-- start Text block --
Now suppose a firecracker goes off at the origin of S. This happens at a time when the clock of S reads 5 s. So he assigns the event the coordinates x = 0 m and t = 5 s. I want to know what coordinates observer S' assigns the same event. According to the Lorentz transformation, these are x' = -862,500,000 m and t' = 5.75 s.

(Just to check, I inserted x' = -862,500,000 m and t' = 5.75 s into the inverse Lorentz transformation and got x = 0 m and t = 5 s as expected)

So far, so good. But I'm having trouble interpreting this. So observer S says 5 s passed between their meeting and the explosion of the firecracker, observer S' says 5.75 s passed between their meeting and the explosion of the firecracker. That's also fine. But this means that S says the clock of S' is ticking faster while S' says the clock of S is running slower. Shouldn't both say that the clock of the other is ticking at a slower rate? Where is the problem in my logic, what do I misunderstand?
-- end Text block --
Written problem A =>
In the post about the Lorentz transformation, what time coordinate does observer S' assign to the firecracker explosion?
The post about the Lorentz transformation and the listing that follows it are unrelated.
-- start Records shown --
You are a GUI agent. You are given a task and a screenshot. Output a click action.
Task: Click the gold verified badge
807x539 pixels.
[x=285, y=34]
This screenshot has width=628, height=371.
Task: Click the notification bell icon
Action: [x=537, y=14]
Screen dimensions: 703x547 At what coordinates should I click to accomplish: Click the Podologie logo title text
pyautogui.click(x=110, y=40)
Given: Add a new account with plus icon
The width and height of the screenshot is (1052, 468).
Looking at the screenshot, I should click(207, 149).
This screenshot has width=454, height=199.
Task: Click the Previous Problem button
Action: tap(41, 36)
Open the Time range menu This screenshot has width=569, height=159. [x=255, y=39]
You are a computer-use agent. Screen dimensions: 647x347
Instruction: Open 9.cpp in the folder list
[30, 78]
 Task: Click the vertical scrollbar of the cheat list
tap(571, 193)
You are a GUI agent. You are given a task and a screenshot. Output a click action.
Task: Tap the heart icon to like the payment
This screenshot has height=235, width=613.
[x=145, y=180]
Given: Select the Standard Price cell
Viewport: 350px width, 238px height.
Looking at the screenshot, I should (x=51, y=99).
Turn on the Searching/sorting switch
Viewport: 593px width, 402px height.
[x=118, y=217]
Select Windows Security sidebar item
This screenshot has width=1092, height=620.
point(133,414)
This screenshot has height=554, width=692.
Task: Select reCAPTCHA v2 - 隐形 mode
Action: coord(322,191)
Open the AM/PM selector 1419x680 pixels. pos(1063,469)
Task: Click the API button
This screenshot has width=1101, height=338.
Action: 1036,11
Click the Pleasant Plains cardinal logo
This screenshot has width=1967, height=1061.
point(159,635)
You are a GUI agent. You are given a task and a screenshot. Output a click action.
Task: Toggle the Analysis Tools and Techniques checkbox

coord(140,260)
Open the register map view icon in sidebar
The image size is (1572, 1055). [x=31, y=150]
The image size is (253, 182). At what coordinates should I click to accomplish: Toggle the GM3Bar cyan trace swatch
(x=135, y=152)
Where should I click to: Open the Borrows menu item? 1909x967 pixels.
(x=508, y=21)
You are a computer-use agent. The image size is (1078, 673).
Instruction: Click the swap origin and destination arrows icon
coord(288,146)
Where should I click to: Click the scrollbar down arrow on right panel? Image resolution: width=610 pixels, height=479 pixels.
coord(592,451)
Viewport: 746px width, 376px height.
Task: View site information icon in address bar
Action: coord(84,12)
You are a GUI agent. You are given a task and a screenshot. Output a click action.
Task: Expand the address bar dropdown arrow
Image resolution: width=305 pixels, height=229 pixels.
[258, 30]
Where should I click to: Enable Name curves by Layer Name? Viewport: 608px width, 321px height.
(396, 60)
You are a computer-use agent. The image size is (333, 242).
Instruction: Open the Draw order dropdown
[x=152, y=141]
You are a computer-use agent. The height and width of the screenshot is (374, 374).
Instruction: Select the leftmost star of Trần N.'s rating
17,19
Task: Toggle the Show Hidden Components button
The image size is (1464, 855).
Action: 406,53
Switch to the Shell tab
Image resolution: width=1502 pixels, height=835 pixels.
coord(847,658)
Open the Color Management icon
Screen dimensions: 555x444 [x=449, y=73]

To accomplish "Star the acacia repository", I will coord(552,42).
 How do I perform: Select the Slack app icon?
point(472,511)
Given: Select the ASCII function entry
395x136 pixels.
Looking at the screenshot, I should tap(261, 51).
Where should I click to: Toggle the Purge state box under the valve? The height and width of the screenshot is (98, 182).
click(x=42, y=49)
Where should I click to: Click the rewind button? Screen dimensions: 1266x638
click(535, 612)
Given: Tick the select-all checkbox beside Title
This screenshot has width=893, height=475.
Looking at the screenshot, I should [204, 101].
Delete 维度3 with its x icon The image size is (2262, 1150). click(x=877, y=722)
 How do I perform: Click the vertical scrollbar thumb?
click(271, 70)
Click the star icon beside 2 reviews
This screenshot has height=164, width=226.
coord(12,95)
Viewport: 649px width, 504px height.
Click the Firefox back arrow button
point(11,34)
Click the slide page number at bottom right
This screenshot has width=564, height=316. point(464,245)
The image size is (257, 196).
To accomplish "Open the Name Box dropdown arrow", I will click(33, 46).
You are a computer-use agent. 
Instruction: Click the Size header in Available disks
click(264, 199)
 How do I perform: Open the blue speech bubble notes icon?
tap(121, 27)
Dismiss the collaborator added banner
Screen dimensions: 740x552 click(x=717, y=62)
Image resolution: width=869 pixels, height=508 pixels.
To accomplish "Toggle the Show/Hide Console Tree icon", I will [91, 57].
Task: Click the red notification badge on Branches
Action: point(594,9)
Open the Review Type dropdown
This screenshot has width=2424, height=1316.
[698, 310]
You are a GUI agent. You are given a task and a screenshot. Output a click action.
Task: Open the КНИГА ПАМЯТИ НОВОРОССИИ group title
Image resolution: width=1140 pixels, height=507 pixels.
-- end Records shown --
Written problem B =>
Retype everything in the listing from its first line down to the line containing "pyautogui.click(x=110, y=40)", with both of those lines included.

Finished answer A =>
5.75 s

Finished answer B =>
You are a GUI agent. You are given a task and a screenshot. Output a click action.
Task: Click the gold verified badge
807x539 pixels.
[x=285, y=34]
This screenshot has width=628, height=371.
Task: Click the notification bell icon
Action: [x=537, y=14]
Screen dimensions: 703x547 At what coordinates should I click to accomplish: Click the Podologie logo title text
pyautogui.click(x=110, y=40)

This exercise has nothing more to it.